Policy expert expects more regulatory action on the cryptocurrency market in the coming weeks
Ron Hammond, Director of Government Relations at the Blockchain Association, took to Twitter to express his dissatisfaction with the latest regulatory events in the crypto space. “Tomorrow may be Valentine’s Day, but don’t expect too much love for crypto at tomorrow’s Senate Banking hearing,” Hammond wrote in a critical thread about the contentious and much-discussed actions of the US Congress and banking regulators.
Hammond explains that it’s not just Congress, that banking regulators are launching full-field pressure against US crypto firms. It also touches on something the crypto community has noticed recently. The questionable pace of new rules, guidelines, legislation and hearings in 2023, which Hammond calls “brutal”.

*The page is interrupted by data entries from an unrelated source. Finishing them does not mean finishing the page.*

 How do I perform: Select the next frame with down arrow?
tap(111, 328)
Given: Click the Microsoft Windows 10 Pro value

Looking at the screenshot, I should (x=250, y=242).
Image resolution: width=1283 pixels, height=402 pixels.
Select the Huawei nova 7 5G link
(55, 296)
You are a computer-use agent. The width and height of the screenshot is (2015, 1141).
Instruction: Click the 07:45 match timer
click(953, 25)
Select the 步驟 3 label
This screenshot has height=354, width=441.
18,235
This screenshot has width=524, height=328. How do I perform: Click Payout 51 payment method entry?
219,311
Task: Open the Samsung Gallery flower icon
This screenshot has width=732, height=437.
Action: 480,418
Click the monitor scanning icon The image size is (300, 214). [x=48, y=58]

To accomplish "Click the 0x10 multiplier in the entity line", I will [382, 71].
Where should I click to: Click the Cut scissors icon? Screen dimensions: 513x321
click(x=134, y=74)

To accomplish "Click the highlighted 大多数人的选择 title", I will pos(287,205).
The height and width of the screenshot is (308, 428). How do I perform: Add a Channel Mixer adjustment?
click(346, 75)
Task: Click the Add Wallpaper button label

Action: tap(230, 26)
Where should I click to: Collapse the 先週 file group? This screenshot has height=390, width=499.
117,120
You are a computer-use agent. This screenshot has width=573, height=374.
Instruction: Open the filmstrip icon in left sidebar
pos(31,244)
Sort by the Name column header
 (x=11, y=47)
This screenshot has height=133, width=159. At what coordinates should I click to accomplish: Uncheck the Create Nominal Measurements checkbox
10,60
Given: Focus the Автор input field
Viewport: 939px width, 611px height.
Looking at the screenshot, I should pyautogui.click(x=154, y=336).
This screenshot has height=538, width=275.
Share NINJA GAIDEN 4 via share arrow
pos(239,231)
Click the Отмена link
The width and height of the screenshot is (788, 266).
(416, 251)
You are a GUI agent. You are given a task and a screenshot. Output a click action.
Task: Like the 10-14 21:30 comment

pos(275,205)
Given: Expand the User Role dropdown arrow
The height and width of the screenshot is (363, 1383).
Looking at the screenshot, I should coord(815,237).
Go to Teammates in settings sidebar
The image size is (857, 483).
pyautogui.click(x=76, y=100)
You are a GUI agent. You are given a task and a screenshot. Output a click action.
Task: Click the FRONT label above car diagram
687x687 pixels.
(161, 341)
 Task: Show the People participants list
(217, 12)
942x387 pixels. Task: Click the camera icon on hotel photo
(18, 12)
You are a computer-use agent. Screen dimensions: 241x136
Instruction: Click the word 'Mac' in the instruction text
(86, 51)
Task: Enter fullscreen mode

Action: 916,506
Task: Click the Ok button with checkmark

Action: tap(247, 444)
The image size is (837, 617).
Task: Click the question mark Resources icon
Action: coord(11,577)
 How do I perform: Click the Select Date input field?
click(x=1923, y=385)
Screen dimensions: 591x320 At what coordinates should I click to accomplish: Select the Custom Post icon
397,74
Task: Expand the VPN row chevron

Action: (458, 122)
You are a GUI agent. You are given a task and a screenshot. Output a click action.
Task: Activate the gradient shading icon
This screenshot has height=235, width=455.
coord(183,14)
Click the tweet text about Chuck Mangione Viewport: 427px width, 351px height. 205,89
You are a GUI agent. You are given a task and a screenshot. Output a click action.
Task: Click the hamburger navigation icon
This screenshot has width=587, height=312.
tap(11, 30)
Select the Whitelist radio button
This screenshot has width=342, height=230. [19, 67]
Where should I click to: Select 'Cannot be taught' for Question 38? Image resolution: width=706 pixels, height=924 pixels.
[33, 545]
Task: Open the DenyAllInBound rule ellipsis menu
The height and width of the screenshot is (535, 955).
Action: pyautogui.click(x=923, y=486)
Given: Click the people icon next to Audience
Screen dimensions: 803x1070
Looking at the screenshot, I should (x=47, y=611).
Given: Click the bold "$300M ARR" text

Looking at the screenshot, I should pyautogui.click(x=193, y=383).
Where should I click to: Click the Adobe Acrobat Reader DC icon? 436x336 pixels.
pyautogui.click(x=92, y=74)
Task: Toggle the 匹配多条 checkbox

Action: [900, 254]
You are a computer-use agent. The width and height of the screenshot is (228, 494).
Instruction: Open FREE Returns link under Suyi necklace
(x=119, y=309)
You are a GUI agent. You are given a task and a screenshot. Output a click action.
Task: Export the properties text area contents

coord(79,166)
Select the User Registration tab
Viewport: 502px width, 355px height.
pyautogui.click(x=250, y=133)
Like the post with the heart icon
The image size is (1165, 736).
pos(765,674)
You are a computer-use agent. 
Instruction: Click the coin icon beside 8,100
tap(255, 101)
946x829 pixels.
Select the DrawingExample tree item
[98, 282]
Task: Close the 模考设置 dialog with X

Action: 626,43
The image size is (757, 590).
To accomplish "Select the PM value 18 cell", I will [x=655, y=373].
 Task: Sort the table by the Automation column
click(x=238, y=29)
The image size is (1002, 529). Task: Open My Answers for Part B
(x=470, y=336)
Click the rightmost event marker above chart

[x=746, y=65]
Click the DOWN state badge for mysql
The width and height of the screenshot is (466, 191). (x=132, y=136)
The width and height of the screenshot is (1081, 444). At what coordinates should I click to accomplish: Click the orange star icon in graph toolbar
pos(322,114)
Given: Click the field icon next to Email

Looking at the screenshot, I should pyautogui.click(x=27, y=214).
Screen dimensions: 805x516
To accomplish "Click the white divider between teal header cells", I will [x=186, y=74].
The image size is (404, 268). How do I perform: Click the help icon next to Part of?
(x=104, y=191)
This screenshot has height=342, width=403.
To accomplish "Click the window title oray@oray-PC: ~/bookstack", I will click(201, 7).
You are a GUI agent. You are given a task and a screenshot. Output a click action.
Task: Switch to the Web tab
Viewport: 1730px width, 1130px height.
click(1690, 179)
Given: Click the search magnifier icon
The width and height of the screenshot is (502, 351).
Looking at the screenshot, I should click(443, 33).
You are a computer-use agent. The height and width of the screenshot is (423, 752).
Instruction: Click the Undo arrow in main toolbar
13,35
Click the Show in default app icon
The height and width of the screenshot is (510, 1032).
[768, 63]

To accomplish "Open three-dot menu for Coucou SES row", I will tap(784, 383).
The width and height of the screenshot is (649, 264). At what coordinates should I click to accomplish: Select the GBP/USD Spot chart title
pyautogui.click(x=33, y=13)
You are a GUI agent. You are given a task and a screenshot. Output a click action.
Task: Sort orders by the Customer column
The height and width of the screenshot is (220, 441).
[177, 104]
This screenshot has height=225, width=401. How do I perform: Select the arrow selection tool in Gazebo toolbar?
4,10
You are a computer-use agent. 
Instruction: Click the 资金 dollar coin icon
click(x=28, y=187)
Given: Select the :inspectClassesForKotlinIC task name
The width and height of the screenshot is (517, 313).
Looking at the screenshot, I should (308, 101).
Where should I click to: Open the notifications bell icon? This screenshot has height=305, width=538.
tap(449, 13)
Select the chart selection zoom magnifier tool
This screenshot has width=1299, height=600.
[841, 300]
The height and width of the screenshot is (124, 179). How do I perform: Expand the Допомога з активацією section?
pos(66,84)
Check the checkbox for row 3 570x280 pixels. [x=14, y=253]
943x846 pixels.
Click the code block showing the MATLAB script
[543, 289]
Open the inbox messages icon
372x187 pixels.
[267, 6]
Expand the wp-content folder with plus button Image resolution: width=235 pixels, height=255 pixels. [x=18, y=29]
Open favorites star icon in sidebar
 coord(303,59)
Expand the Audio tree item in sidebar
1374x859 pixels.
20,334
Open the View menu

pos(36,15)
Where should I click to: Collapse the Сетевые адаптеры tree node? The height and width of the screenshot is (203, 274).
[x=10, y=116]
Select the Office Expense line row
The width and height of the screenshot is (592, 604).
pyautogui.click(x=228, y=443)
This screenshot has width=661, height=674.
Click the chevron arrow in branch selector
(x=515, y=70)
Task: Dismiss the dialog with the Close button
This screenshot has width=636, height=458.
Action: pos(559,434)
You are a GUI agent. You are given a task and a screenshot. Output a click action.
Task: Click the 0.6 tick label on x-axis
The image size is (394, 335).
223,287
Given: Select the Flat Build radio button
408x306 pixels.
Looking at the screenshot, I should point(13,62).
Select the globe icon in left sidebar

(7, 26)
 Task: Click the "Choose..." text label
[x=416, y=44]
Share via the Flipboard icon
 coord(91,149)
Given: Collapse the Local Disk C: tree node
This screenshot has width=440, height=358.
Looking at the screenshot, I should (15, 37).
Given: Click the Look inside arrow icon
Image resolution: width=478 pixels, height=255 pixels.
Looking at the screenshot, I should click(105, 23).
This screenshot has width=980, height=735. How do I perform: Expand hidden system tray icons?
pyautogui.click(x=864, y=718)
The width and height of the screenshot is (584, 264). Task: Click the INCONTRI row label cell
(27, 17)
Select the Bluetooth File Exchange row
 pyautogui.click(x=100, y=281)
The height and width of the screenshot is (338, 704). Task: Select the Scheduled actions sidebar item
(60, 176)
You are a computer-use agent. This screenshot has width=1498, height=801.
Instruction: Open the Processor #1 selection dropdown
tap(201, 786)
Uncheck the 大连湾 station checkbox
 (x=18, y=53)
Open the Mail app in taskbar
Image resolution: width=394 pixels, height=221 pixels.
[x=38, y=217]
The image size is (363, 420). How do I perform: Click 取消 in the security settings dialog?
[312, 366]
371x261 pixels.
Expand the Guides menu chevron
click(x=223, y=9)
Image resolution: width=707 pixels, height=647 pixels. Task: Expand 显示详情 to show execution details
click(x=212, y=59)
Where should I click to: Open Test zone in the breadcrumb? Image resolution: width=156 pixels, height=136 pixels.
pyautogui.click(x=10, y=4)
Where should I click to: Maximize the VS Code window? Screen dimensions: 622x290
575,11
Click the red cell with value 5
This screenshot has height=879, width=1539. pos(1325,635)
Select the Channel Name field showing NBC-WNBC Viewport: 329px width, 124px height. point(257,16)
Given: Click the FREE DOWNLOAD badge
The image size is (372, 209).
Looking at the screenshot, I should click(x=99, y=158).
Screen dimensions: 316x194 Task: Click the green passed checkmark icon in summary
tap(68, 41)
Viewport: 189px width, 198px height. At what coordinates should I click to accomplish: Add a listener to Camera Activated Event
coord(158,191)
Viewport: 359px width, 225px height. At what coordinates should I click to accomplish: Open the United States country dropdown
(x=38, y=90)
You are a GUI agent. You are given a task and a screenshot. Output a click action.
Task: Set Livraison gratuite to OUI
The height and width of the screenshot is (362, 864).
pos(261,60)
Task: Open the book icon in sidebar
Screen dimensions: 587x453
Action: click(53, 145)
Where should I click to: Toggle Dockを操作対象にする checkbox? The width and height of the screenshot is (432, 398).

Stablecoins are on regulators’ radar
Most surprising of the developments, according to the policy expert, is the aggression of federal banking regulators, who seem eager to single out crypto companies for 2023 in terms of banking relations. Hammond expands on these points, stating:
The latest rule, issued by the Fed last week, was one that made a lot of noise in DC. The February 7 letter reads more as a parting text than a policy statement. It not only bans cryptocurrency activities by state member banks, but also restricts stablecoin issuance and more.
SEC begins banning cryptocurrency staking products
Ron Hammond also touches on the staking sanction against Kraken and wonders what many other crypto companies might be discussing internally, considering the fiasco resulted in a deal. He adds that the need for legislation in the stablecoin space is now more critical than ever. Hammond concludes his bulleted article, asking his readers to expect further regulatory action in the coming weeks:
Tomorrow’s Senate Banking hearing will be much more meaningful than the celebrity hearing in December, and that’s by design. Opponents will likely approve of crypto leaving financial institutions, while crypto supporters will quickly attack the Fed/SEC.
Meanwhile, the SEC will target crypto firms operating as ‘qualified guardians’. As Bloomberg reported on Feb. 14, the SEC is working on a draft proposal that would make it harder for crypto companies to hold cryptocurrencies on behalf of their clients. According to the reports, a five-member SEC panel will vote on February 15 whether the proposal moves to the next stage. A majority vote – three-fifths – will be required before the rest of the SEC can formally vote on the proposal. If approved, the offer will be modified with feedback as needed.